Avec ce mouvement prononcé de joueurs, le portail de transfert d'athlètes est submergé (environ 300 joueurs) plus que jamais. Des joueurs finiront par se promener d'une université à l'autre dans la NCAA.
« Il n'y a pas une grande loyauté de la part de ces programmes. C'est une énorme différence entre le sport universitaire canadien et la NCAA. Ça ne correspond pas à l'esprit du hockey universitaire. Les joueurs doivent être dans un environnement propice pour grandir, se développer et obtenir un diplôme », a déploré Urquhart avec pertinence.
« Je trouve ça tellement ridicule. Au Québec, on investit de l'argent et du temps dans le développement du joueur. Maintenant, c'est rendu juste business ... Les équipes de la NCAA veulent gagner et gagner. Elles vont pousser des joueurs vers le bas », a constaté Élément.
S'il était difficile de prédire l'impact concret des nouvelles règles, les équipes québécoises exigent des ajustements. Comment peut-on laisser les clubs de la NCAA approcher des joueurs de la LHJMQ à 18 ans alors que les équipes universitaires canadiennes ont toujours dû patienter jusqu'à 20 ans ?
« Ça ressemble au Far West, elles peuvent faire ce qu'elles veulent », a ciblé Urquhart.
Le réalisme doit toutefois prôner quand on gère une équipe.
« Est-ce que je suis choqué de voir des joueurs partir? Quand je regarde leurs installations, les choses à leur disposition et leurs infrastructures, peut-être que je ferais la même chose », a reconnu Élément en voulant prouver le retard au Québec.
Un peu de positif dans tout ça?
Le positif, il est rare.
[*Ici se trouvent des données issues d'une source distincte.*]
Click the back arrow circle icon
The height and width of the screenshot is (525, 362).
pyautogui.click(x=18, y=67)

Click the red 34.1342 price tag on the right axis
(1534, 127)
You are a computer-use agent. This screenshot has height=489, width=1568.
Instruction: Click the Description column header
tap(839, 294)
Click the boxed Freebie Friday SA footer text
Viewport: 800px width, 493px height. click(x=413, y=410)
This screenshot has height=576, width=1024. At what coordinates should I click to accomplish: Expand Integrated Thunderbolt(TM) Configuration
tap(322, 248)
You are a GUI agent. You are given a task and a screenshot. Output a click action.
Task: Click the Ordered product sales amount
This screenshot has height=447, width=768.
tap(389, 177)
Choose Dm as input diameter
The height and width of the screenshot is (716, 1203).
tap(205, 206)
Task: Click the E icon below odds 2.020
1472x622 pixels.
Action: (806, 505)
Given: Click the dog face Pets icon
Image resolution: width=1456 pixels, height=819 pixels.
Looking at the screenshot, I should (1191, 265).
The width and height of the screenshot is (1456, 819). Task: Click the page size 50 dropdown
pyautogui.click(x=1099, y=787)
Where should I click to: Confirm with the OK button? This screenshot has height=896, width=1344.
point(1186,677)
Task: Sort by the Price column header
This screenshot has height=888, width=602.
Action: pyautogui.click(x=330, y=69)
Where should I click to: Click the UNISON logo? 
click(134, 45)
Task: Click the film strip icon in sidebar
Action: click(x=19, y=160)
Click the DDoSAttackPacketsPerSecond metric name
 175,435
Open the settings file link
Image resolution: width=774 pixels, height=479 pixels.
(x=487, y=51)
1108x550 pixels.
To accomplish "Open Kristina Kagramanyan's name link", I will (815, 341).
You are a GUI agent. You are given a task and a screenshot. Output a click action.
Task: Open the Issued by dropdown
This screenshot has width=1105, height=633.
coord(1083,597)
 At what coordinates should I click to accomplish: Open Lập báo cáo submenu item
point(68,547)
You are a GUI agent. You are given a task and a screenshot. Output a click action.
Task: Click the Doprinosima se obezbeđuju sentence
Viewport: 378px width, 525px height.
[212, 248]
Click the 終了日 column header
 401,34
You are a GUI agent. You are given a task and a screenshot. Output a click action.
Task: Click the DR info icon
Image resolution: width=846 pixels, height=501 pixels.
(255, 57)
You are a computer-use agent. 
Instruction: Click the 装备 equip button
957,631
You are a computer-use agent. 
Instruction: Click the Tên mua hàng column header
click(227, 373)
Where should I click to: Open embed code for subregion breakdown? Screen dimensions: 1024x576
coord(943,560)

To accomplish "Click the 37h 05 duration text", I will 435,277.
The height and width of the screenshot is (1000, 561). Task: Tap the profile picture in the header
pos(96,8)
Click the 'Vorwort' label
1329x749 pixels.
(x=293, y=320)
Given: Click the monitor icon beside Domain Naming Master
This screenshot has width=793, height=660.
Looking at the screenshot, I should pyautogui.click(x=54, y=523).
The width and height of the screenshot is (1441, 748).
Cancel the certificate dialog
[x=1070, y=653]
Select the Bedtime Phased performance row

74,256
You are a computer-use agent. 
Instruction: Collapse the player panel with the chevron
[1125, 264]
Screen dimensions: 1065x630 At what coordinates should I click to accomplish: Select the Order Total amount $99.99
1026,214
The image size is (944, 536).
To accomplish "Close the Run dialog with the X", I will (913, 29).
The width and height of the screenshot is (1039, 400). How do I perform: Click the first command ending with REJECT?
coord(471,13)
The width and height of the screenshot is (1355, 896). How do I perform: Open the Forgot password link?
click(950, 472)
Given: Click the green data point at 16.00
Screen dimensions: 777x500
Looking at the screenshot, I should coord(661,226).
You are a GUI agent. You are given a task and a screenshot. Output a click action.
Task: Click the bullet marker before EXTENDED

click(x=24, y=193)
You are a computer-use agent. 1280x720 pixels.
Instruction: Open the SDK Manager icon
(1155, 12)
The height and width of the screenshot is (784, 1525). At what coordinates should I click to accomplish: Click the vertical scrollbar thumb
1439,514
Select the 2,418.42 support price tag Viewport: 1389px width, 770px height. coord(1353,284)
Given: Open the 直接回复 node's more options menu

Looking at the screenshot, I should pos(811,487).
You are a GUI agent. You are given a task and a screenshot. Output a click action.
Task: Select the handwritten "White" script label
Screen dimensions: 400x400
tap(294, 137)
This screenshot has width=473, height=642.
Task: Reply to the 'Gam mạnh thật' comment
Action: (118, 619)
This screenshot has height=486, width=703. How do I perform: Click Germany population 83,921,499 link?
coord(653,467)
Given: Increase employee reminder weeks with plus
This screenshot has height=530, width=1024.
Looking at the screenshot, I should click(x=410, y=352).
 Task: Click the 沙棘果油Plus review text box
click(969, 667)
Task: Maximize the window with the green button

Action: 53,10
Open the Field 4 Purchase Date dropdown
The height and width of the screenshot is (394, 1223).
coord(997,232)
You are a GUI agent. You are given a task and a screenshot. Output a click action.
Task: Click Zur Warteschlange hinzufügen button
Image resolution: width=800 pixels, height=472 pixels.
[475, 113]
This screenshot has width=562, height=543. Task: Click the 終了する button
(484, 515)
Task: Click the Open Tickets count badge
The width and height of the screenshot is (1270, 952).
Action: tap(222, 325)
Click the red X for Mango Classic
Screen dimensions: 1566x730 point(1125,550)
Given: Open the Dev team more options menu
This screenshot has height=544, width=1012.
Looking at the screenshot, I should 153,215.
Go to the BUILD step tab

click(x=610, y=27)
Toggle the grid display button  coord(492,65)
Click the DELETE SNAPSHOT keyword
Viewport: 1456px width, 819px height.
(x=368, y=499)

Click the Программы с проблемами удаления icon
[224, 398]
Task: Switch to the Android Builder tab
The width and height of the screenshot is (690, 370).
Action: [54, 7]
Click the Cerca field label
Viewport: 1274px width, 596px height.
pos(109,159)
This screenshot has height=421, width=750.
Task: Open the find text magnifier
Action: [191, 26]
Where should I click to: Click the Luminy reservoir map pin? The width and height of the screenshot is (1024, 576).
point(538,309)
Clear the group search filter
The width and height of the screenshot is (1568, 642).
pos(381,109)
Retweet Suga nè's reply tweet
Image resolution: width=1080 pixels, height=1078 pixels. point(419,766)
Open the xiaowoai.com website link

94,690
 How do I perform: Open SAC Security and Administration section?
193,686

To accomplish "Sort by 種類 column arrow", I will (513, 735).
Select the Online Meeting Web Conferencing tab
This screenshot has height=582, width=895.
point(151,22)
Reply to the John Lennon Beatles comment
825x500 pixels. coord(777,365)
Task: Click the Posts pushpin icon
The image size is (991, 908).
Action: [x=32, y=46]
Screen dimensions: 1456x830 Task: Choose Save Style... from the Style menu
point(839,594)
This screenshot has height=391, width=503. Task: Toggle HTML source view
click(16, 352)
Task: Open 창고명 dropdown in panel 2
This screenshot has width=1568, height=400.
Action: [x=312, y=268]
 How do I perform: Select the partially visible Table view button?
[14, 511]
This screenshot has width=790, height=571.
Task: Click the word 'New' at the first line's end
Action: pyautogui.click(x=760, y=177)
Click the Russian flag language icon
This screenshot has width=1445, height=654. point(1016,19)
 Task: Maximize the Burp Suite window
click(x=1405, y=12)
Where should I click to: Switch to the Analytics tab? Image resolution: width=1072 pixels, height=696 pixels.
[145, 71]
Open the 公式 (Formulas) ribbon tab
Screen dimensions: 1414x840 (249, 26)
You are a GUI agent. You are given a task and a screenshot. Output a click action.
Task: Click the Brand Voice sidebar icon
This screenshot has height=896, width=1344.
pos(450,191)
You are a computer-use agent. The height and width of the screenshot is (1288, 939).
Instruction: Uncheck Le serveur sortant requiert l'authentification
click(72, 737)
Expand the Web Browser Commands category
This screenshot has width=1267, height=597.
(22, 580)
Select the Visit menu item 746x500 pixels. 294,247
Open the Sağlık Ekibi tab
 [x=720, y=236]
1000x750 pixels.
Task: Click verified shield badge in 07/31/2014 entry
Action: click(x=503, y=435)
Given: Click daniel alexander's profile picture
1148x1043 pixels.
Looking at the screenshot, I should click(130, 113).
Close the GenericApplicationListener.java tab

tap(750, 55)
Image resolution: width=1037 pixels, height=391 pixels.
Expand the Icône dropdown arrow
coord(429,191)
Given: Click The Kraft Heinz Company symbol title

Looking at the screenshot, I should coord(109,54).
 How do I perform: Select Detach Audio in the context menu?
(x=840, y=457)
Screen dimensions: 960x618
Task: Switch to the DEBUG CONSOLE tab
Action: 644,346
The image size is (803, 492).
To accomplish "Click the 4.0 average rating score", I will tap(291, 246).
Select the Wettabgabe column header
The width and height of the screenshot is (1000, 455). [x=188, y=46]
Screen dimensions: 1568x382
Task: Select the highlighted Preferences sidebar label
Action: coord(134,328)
Mais n'attendons plus après ce portrait peu reluisant.
« Deux de mes joueurs ont été approchés par des équipes de la NCAA et ils ont dit non. Ils voulaient finir leur diplôme ici et travailler au Québec par la suite », a indiqué Élément.
Comme il le faisait remarquer, certains emplois ont des exigences académiques spécifiques et ça peut compliquer la situation d'avoir étudié dans une université américaine.
Autant chez les Redbirds, les Patriotes que les Stingers, les entraîneurs conservent une approche positive et ils ne ferment pas la porte à un retour de quelques joueurs.
Ajoutons qu'un souhait souvent entendu serait de recréer une division québécoise. McGill, Concordia et Trois-Rivières doivent évoluer dans la section ontarienne et les équipes québécoises sont pénalisées par des frais et des règlements. Ce n'est pas l'harmonie et les dirigeants ontariens ont déjà tenté d'exclure les clubs du Québec.
Une expansion à l'Université du Québec à Chicoutimi favoriserait cette possibilité. Est-ce que l'Université Laval pourrait emboîter le pas? Plusieurs se demandent pourquoi les Carabins ne possèdent pas une équipe masculine. Et que se passe-t-il avec le projet à l'UQAM?
Le travail ne manquera pas d'ici 2027 alors que Trois-Rivières accueillera la première présentation au Québec du championnat universitaire canadien en 43 ans.